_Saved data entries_
_ _ _ _ _ _ _
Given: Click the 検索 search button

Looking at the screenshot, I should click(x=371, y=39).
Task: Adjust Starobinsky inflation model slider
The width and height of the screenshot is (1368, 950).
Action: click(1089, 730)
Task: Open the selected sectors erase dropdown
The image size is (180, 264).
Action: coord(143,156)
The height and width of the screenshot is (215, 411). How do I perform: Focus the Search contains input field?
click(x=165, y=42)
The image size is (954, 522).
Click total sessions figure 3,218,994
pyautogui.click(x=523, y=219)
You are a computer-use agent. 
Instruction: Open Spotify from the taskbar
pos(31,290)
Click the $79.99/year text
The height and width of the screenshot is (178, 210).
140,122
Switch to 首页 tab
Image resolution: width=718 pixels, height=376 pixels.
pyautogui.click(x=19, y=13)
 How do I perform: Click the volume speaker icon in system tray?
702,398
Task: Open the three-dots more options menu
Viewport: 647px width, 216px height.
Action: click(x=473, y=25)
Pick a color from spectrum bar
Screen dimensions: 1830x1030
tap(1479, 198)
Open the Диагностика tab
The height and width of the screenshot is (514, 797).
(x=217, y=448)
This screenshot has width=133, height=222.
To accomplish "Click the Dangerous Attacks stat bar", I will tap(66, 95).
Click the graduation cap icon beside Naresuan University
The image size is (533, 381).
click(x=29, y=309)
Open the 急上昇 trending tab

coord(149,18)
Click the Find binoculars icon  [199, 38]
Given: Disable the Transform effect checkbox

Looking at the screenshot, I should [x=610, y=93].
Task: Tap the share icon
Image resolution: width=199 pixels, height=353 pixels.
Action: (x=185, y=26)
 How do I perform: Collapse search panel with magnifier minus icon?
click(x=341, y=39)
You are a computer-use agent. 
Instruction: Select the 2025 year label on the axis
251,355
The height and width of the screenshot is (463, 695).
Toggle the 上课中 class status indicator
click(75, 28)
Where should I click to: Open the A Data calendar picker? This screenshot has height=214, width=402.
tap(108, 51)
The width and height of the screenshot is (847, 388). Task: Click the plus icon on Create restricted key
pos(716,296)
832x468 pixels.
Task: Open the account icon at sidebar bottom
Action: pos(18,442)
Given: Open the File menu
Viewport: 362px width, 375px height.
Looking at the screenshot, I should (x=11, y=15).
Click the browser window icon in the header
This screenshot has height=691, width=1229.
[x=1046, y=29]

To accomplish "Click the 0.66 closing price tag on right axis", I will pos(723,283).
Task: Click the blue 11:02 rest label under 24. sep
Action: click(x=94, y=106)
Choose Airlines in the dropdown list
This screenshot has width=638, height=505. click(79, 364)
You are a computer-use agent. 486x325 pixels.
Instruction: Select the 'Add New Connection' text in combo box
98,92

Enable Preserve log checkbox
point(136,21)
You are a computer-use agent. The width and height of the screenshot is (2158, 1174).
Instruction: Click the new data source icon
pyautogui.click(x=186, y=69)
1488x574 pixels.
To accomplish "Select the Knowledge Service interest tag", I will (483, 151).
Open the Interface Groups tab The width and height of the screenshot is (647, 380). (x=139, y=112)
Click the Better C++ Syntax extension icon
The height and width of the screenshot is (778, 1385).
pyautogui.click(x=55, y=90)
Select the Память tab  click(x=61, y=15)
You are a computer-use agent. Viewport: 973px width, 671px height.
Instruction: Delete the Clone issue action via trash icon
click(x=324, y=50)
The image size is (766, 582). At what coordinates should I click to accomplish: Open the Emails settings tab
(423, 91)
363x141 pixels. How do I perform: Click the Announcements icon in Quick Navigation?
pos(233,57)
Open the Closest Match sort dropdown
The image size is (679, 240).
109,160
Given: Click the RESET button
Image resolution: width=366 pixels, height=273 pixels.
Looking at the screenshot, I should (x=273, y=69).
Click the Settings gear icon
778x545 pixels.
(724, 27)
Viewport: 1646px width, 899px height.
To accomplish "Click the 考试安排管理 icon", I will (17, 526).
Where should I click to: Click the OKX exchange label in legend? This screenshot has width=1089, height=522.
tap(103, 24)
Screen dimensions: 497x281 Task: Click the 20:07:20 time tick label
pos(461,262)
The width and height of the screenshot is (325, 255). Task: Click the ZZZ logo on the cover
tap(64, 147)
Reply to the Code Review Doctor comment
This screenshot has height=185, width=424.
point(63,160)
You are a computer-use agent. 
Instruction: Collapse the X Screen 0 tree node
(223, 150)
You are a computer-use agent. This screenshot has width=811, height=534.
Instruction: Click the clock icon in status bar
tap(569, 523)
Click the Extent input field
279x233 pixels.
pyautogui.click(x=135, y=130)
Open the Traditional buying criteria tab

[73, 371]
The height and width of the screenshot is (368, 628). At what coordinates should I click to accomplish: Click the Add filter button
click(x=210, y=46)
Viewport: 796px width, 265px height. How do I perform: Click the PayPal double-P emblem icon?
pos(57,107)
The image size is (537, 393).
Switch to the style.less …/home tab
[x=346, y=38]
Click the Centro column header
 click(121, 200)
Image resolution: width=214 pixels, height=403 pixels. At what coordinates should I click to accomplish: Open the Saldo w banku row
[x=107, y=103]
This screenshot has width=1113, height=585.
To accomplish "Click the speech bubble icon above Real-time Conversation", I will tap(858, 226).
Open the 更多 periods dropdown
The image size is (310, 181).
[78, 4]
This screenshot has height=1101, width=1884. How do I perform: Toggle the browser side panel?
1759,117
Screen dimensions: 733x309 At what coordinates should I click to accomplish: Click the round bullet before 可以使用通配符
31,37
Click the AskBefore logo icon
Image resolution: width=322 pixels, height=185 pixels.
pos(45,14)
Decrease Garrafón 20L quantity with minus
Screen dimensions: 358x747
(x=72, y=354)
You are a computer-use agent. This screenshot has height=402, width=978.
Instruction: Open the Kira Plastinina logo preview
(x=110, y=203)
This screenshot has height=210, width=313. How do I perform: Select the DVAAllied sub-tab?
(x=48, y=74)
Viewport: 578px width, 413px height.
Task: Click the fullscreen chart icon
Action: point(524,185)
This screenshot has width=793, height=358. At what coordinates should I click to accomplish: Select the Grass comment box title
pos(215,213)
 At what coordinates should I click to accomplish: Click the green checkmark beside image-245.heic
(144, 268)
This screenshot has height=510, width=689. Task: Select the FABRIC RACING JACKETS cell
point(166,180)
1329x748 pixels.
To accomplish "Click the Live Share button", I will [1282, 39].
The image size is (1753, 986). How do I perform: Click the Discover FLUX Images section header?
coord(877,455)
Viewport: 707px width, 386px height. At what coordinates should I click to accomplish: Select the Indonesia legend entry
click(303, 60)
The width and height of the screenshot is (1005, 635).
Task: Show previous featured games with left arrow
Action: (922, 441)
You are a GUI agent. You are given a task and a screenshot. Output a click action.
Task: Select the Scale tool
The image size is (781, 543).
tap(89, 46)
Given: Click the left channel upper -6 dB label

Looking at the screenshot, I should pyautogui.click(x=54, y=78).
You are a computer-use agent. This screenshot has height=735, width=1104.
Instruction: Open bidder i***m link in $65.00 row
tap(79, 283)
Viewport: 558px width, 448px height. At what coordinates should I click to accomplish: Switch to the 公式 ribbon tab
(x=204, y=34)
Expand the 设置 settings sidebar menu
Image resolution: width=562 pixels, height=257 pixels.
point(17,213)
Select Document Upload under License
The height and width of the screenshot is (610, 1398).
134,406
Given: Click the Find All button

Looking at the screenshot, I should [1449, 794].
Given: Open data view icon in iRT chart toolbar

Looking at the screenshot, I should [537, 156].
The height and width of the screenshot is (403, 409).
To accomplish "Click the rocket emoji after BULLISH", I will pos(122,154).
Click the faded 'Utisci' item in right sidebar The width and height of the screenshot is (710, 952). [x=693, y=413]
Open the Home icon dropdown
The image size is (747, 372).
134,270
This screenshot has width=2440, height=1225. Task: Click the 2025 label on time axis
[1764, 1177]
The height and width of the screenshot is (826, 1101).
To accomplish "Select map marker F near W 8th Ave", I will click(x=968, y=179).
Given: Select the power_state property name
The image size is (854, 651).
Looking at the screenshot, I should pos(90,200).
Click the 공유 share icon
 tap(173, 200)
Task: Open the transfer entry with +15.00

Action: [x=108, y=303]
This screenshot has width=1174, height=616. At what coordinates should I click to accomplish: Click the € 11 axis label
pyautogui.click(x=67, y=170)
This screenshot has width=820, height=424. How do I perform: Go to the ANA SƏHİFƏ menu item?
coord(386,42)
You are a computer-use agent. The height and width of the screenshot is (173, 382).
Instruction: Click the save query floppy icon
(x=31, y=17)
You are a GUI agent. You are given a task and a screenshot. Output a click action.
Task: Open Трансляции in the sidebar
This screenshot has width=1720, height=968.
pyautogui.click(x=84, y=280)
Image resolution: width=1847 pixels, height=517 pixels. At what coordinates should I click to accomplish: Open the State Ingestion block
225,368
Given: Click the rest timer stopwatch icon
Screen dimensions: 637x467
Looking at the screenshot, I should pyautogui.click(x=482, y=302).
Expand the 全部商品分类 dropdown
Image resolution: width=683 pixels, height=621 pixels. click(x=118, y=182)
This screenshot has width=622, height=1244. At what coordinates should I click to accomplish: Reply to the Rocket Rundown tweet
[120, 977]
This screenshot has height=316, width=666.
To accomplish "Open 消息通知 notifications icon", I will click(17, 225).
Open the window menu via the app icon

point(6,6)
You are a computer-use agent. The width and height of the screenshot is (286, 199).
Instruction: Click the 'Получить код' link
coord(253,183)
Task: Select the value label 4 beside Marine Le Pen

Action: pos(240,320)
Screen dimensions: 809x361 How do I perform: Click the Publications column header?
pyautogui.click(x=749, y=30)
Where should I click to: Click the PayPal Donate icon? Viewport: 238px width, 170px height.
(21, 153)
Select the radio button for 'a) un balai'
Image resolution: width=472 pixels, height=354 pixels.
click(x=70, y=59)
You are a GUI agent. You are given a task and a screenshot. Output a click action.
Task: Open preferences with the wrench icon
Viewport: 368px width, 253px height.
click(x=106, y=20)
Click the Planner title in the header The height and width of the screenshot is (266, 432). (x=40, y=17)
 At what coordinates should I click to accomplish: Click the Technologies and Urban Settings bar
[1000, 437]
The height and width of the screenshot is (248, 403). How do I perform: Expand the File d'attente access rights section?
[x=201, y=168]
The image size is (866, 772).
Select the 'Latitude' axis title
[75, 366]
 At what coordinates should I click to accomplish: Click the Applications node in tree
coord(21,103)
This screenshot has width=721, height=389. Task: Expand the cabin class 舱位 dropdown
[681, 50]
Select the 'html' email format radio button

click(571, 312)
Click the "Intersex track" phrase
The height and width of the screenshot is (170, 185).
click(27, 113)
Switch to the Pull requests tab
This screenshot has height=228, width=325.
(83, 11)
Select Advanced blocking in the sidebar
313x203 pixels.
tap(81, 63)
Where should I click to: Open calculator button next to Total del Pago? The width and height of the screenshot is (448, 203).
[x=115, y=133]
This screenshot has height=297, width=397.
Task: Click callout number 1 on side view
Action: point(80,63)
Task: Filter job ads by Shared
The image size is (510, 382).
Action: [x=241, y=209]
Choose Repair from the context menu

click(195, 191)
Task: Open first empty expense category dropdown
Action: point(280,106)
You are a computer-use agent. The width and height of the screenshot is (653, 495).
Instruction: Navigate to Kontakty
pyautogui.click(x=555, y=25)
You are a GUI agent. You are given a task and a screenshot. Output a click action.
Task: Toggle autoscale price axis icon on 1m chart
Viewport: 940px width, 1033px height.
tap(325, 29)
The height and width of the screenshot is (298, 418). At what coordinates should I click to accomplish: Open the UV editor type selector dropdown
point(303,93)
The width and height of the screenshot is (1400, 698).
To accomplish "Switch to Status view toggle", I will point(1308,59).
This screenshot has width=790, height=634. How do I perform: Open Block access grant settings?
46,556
_ _ _ _ _ _ _
_GIVEN TASK_
Update the data from the line containing "Viewport: 707px width, 386px" down to the line containing "tap(89, 46)" by replacing "Scale tool" with "Move tool", leaving everything else unchanged, and write out those lines again.

_THE SOLUTION_
Viewport: 707px width, 386px height. At what coordinates should I click to accomplish: Select the Indonesia legend entry
click(303, 60)
The width and height of the screenshot is (1005, 635).
Task: Show previous featured games with left arrow
Action: (922, 441)
You are a GUI agent. You are given a task and a screenshot. Output a click action.
Task: Select the Move tool
The image size is (781, 543).
tap(89, 46)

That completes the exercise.